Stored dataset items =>
_____

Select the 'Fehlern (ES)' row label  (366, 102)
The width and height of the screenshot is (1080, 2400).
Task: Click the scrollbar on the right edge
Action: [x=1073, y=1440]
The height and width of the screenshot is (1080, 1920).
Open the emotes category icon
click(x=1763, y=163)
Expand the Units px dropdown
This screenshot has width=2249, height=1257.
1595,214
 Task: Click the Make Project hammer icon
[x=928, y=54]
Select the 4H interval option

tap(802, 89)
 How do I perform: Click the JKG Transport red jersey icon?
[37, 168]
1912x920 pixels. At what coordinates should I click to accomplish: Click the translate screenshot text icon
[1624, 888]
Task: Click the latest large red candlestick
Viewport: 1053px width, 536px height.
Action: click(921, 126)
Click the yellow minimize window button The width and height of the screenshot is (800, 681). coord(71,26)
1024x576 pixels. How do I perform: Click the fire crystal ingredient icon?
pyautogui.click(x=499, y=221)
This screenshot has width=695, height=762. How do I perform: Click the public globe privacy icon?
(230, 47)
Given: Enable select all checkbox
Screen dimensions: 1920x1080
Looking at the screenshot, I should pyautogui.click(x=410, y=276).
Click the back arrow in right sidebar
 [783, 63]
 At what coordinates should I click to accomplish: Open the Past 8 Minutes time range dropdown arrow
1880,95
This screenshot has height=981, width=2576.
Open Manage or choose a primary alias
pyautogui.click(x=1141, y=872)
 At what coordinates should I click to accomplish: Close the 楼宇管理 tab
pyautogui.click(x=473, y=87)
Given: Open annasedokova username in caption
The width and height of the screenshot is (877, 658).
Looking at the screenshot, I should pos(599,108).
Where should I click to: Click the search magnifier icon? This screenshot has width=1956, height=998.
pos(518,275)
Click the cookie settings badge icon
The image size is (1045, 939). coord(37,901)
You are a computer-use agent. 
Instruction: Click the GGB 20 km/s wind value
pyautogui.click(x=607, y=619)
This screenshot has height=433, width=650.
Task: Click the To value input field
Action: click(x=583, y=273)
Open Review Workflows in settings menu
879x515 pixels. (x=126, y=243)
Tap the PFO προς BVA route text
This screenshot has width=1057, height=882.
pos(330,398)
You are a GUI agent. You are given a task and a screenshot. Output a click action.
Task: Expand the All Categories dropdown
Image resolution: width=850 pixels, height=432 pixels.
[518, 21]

_____

Instructions to follow =>
Reproduce exactly the lines from the one with "Image resolution: width=850" through the end of the entries above, both ends included.

Solved problem =>
Image resolution: width=850 pixels, height=432 pixels.
[518, 21]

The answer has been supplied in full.